HSAs are one of several choices AHIP plans offer to consumers, said AHIP spokesman Mohit Ghose. "They are suitable for some people, but not suitable for others," he said. "We also must note, as do the RAND researchers in their own summary, that the evidence needed to draw firm conclusions about [consumer-directed health care's] overall effects does not yet exist."

Grace-Marie Turner, president of the Galen Institute, a conservative Alexandria, Va.–based research group that promotes free-market health care ideas, said some of the concerns pointed out in the RAND study exist in many other insurance plans as well.

"Basically, they're saying that people aren't getting preventative care and they're not taking their meds. Well, people don't take their meds and don't get their prescriptions filled when they have traditional plans, and I don't see anywhere that they compared the two of those," Turner said. "Basically, they're saying the jury's out, we don't know if people are going to do any better or worse as far as health outcomes" in consumer-directed health care plans.

The RAND researchers estimate that if all privately insured, nonelderly Americans were moved from low-deductible health insurance plans to consumer-directed plans, the result would be a one-time health care cost reduction of 4 percent to 15 percent. But they also noted that pairing such high-deductible plans with HSAs could offset those reductions by as much as half.

The RAND analysis, published Tuesday on the Web site of the journal Health Affairs, said early results suggest that when people pay more out of pocket for health care, they tend to spend less on what could be called "inappropriate" care, such as demanding an antibiotic for a viral infection or going to the emergency room for a non-urgent health problem.

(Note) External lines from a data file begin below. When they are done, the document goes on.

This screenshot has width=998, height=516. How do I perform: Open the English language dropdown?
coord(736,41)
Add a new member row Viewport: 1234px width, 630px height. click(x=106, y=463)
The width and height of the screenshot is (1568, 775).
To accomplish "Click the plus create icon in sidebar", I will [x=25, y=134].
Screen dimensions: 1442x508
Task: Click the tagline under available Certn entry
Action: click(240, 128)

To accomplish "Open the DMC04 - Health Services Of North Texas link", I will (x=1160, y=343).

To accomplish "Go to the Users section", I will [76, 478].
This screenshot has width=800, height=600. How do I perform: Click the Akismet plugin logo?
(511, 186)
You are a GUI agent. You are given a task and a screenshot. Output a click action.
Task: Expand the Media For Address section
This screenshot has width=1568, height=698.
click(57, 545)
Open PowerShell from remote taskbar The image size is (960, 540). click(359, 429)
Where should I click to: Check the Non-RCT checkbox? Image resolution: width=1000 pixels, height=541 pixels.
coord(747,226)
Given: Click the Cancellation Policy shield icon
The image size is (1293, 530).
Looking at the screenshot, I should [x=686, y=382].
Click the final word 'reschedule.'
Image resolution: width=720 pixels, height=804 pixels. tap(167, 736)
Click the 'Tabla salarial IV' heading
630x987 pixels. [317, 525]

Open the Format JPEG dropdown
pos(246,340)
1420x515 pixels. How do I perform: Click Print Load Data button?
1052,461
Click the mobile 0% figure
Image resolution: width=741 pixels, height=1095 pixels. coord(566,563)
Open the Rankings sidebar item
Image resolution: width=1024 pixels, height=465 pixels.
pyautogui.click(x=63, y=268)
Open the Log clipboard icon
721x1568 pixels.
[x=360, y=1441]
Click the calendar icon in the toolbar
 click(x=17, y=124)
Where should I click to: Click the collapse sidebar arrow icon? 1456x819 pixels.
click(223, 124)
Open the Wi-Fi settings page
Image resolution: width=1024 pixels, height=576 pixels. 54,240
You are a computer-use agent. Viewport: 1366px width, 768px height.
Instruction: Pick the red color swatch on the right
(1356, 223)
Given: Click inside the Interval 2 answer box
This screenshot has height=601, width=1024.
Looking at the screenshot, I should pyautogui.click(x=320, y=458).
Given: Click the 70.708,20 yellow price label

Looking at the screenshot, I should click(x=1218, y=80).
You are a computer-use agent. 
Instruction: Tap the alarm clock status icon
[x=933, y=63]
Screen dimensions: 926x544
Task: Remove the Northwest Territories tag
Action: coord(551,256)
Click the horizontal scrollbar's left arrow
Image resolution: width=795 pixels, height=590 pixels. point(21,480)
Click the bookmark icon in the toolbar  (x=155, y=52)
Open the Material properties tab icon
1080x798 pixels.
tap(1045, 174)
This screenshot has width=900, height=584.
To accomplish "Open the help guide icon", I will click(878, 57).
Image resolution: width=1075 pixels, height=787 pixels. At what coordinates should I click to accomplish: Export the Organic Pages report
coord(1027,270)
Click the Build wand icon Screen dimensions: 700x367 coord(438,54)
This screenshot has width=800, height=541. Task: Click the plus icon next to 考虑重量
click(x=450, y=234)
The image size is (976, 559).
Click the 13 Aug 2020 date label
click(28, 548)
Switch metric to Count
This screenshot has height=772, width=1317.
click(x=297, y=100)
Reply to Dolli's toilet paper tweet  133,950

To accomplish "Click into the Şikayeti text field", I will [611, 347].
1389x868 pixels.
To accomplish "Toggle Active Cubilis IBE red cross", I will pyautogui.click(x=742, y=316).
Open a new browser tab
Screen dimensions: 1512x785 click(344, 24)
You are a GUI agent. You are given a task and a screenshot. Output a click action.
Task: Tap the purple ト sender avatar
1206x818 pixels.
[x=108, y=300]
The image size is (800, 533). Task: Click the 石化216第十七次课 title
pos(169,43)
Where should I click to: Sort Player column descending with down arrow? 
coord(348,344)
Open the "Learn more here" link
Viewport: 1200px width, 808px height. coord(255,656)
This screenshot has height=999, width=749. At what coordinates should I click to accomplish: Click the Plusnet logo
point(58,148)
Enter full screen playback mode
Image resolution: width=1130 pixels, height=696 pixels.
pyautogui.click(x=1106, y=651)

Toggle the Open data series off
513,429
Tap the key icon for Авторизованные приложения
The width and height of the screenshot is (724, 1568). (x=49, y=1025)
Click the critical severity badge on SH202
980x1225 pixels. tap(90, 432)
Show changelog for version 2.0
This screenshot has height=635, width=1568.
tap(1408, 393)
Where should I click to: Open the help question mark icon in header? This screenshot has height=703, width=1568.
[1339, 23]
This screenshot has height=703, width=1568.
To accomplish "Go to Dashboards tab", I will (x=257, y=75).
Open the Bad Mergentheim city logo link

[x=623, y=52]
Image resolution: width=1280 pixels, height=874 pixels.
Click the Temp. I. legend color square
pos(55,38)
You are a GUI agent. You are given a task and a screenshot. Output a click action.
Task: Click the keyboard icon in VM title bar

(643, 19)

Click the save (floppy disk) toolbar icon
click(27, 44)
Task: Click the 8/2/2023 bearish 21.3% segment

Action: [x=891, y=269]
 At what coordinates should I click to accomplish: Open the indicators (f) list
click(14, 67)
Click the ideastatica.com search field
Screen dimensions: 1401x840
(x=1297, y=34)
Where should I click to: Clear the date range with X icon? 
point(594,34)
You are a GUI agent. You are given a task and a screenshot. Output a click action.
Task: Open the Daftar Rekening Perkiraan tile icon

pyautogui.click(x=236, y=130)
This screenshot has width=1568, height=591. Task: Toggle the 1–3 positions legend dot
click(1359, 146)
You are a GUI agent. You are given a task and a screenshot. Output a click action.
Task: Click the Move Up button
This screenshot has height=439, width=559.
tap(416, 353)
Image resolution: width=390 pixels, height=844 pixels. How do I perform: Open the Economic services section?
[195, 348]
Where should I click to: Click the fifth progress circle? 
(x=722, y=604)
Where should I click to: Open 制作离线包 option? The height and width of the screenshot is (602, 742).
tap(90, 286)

What is not known, the researchers note, is whether consumer-directed health plans will deter people from getting the health care they really need. For example, some consumer-directed plans waive or reduce the deductible for preventive care and often provided financial incentives for consumers to enroll in disease management and other "wellness" programs.

Other conclusions of the study—a review of existing research on the accounts—include that individuals enrolled in consumer-directed plans tend to have higher incomes and be in better health and that consumers are struggling to find reliable information on the quality and price of health care.

The RAND report is part of a four-year, $4 million study co-sponsored by the California HealthCare Foundation and the Robert Wood Johnson Foundation to examine the effect of high-deductible health plans—with and without spending accounts—on areas such as use and quality of care, health status, income, and other factors.